El Paddle Surf es un deporte, sí, pero también es algo más difícil de cuantificar: una forma de estar en el agua, de moverse sobre ella, de experimentar el silencio del mar o del lago con el cuerpo completamente activo. No es casual que esta experiencia haya encontrado aplicaciones terapéuticas que van mucho más allá del deporte convencional.
La ciencia detrás del bienestar acuático
La psicología del deporte y la neurocultura han investigado en los últimos años los efectos del contacto con el agua sobre el sistema nervioso. El investigador Wallace J. Nichols, en su libro Blue Mind (2014), documentó el efecto que el agua tiene sobre el cerebro humano: una reducción de la actividad de la red por defecto (el “ruido mental” del estrés y la rumiación), una activación de los sistemas de recompensa y una inducción de estados de calma y presencia que describe como el “estado de mente azul”.
El SUP añade a estos efectos del agua los de la actividad física moderada: liberación de endorfinas, reducción del cortisol, mejora de la circulación y activación del sistema inmune. La combinación es especialmente efectiva para el manejo del estrés crónico y la ansiedad.
Programas terapéuticos con SUP
En Estados Unidos, el Reino Unido y varios países europeos, el SUP se ha incorporado como herramienta en programas terapéuticos formalizados:
SUP para veteranos de guerra: Organizaciones como Warriors on Water en Estados Unidos utilizan el paddle surf como parte de programas de apoyo a veteranos con trastorno de estrés postraumático (PTSD). El reto de mantener el equilibrio sobre el agua, la atención plena que requiere, y el ambiente de grupo y camaradería de las sesiones tienen efectos positivos documentados en la reducción de síntomas de PTSD.
SUP y salud mental juvenil: Varios proyectos en España y Europa han implementado programas de SUP para jóvenes en situación de riesgo social, aprovechando el carácter accesible y emocionante del deporte para crear vínculos, mejorar la autoestima y desarrollar habilidades de gestión emocional.
SUP en rehabilitación física: Los fisioterapeutas han incorporado el SUP en protocolos de rehabilitación para lesiones de espalda lumbar, rodilla y hombro. El movimiento de remo activa la musculatura del core sin impacto articular, y el trabajo de equilibrio sobre la tabla mejora la propiocepción (la capacidad del cuerpo de percibir su posición en el espacio), fundamental en la recuperación de lesiones articulares.
El SUP adaptado
El SUP adaptado para personas con discapacidad es una de las fronteras más emocionantes de la práctica. Con tablas especialmente amplias y sistemas de sujeción adaptados, personas con movilidad reducida en las piernas pueden practicar SUP sentados o arrodillados, obteniendo todos los beneficios del ejercicio acuático y de la inmersión en la naturaleza.

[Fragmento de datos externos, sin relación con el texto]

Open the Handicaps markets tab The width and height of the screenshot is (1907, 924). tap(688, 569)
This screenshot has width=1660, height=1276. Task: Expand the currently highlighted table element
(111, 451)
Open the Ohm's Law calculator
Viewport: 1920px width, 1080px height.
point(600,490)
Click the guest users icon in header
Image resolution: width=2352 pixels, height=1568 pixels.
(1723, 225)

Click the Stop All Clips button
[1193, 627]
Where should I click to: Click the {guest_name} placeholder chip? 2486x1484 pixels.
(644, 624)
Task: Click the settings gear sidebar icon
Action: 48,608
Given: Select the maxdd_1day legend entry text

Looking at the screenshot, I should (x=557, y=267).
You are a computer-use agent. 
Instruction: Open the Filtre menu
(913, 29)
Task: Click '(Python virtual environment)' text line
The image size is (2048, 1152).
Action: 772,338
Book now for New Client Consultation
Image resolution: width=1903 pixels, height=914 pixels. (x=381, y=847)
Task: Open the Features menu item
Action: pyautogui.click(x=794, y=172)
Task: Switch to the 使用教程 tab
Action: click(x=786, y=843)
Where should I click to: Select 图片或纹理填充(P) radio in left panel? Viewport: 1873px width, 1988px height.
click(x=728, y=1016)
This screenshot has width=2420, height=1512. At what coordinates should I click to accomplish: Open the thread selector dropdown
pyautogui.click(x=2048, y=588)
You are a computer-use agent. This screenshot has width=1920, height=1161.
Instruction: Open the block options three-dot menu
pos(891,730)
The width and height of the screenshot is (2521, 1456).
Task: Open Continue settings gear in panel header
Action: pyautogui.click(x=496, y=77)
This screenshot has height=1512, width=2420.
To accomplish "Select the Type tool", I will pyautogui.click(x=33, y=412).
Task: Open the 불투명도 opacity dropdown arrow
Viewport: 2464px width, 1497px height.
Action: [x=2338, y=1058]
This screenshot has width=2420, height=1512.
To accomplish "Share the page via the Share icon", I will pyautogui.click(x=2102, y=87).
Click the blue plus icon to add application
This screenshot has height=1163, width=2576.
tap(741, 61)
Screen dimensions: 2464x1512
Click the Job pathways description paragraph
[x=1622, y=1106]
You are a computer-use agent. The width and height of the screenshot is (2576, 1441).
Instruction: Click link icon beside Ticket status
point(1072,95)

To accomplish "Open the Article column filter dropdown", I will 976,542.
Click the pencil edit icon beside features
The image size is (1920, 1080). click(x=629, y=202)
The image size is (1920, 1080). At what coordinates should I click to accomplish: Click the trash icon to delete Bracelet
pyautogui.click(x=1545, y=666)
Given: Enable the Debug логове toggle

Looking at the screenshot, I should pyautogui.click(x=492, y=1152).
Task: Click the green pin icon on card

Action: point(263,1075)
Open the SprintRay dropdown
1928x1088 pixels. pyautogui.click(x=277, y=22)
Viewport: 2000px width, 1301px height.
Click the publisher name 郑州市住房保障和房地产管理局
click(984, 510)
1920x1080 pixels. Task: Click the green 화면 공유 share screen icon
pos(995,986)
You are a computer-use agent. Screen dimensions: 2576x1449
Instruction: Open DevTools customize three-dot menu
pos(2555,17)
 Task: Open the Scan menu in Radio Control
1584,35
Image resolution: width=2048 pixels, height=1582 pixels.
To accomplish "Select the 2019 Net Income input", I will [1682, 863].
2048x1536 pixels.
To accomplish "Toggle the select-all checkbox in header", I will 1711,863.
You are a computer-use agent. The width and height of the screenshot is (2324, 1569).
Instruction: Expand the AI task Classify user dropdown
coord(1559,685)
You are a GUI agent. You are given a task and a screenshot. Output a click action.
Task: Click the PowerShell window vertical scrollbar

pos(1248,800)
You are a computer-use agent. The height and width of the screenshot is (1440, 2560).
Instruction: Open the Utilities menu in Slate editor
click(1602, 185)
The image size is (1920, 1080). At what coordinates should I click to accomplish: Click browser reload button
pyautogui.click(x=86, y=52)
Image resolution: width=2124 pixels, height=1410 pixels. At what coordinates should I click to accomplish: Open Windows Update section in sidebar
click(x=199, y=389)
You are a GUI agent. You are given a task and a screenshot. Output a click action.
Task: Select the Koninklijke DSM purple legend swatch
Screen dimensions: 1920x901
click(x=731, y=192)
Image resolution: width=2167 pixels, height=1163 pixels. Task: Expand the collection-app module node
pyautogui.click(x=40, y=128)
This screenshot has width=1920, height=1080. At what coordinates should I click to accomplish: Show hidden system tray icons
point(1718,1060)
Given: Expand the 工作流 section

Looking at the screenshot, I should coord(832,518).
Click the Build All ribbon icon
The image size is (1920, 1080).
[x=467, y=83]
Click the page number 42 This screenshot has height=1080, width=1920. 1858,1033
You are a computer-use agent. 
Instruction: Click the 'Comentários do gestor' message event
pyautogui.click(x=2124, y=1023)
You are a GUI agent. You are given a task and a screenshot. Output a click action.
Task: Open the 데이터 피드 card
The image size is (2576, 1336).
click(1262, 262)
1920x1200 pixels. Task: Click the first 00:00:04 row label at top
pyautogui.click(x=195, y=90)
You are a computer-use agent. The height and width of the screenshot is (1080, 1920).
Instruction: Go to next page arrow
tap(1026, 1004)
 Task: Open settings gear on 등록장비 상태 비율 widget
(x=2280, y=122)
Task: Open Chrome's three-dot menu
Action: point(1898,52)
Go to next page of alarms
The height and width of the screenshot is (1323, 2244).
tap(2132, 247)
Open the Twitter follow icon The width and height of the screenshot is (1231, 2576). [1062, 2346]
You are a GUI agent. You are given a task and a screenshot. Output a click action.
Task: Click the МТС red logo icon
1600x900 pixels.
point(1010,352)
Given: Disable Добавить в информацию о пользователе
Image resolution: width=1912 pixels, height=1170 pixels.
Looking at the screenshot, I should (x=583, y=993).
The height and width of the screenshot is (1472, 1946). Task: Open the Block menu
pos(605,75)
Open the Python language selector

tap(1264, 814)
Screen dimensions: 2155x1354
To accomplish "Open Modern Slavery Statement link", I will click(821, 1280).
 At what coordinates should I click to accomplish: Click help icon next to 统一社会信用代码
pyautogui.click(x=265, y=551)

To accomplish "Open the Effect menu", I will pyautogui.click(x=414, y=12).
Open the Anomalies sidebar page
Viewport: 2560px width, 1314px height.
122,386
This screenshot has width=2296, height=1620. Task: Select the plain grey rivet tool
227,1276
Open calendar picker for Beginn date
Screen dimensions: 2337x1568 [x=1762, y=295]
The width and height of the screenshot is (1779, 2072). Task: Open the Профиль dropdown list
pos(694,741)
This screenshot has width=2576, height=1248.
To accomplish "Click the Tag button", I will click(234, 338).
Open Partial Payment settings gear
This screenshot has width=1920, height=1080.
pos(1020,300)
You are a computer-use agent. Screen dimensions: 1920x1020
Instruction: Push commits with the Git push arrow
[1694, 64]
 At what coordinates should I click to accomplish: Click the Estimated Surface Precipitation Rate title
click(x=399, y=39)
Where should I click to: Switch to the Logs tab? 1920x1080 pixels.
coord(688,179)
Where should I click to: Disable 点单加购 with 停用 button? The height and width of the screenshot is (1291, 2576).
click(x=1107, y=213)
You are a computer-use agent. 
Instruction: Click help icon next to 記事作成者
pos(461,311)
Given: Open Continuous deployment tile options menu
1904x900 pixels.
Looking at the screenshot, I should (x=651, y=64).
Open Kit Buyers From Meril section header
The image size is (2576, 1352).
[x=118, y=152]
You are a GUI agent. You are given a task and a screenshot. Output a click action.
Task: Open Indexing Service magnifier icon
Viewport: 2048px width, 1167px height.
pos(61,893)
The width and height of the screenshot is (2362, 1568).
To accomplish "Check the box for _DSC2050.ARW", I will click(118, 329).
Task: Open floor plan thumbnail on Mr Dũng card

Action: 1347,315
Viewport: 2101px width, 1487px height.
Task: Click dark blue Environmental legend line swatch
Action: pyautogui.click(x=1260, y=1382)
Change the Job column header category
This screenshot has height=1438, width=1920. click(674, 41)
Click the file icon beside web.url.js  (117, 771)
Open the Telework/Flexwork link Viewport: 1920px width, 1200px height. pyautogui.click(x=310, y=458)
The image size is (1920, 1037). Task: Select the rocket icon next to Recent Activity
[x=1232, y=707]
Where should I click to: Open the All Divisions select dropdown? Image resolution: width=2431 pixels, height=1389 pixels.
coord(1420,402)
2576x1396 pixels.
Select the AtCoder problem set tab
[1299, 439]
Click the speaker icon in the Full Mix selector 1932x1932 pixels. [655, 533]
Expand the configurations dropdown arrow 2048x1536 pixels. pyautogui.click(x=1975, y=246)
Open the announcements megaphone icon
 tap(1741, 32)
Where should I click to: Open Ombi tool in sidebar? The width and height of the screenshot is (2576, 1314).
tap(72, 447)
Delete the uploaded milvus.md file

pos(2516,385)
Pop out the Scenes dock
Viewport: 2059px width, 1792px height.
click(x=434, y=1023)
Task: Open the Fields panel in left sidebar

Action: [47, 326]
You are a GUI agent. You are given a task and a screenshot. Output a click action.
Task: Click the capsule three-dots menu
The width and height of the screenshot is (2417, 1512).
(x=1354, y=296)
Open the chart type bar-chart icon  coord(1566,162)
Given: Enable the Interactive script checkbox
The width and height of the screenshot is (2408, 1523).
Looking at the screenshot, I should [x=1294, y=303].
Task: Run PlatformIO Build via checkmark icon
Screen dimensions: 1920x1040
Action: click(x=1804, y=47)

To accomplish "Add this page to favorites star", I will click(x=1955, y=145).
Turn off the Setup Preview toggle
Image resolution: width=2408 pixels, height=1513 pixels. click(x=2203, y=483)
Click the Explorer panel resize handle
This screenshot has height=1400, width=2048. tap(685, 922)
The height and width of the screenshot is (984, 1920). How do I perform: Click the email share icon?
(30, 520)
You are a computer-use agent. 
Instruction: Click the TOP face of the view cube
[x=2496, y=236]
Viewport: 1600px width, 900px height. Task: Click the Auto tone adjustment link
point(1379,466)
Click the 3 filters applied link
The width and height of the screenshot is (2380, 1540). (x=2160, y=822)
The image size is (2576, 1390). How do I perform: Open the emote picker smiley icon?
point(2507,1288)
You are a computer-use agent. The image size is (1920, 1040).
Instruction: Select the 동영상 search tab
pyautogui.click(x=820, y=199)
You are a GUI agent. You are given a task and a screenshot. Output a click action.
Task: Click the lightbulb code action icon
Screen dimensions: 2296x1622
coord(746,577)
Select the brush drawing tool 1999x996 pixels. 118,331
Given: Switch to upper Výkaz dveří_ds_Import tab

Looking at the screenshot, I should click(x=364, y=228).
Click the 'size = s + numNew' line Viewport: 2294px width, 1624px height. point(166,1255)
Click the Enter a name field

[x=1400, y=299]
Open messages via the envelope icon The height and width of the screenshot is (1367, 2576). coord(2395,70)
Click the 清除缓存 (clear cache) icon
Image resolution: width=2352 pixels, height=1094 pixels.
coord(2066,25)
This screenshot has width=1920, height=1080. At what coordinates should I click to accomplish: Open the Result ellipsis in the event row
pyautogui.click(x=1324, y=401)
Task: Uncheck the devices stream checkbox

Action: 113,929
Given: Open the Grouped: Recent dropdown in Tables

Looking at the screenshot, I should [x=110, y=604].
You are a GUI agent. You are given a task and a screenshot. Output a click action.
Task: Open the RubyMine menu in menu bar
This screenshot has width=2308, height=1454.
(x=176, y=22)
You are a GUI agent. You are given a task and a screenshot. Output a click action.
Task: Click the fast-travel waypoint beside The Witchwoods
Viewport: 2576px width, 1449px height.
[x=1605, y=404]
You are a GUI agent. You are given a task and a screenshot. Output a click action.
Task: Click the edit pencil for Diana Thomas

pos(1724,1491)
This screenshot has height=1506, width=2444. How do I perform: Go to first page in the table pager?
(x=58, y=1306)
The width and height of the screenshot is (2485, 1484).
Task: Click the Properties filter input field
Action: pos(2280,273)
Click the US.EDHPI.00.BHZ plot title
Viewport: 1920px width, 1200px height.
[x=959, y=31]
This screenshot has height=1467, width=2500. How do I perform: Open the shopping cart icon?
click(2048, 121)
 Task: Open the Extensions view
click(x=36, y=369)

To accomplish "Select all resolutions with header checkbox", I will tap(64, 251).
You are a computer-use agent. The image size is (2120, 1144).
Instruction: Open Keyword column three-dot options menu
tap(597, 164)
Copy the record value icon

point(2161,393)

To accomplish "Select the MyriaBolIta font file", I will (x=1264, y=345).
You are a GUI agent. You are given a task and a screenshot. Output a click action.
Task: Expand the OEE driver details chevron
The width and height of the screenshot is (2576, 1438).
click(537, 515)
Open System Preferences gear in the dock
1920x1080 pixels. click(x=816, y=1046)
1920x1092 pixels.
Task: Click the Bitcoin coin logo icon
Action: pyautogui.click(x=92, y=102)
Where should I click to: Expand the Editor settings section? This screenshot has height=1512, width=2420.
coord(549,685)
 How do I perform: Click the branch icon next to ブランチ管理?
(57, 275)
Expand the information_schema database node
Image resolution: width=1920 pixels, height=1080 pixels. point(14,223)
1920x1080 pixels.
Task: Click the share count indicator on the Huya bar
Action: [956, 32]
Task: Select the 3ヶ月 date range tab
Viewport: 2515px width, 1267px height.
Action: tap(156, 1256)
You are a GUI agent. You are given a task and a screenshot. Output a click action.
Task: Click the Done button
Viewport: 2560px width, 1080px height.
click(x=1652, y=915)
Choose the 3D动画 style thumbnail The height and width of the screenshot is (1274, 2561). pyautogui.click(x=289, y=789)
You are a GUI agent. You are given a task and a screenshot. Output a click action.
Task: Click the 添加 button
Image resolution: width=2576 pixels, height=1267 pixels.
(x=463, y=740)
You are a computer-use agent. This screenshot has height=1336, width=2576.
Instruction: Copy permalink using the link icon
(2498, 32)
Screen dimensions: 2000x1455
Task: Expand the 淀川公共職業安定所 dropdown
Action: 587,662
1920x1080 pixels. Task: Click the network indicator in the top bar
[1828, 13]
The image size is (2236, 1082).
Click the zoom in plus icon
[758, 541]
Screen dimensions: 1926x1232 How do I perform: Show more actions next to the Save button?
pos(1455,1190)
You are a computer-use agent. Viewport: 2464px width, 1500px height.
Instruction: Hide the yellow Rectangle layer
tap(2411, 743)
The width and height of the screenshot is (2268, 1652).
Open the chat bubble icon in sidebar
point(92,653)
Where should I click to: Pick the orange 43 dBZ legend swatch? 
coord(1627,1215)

En competición, la categoría de SUP adaptado ha comenzado a aparecer en algunos eventos internacionales, aunque todavía falta camino para su plena integración en el circuito oficial de la ISA.
Un deporte que invita a estar presente
Quizás el mayor beneficio terapéutico del SUP es el más simple de todos: para mantenerse de pie sobre una tabla en el agua, hay que estar completamente presente. No se puede remar con el piloto automático de la mente ocupada por el trabajo o las preocupaciones; el agua no perdona la distracción. Esta obligación de atención plena, de vivir completamente en el momento presente, es en sí misma una forma de meditación activa que la cultura contemporánea, saturada de pantallas y estímulos digitales, necesita con urgencia.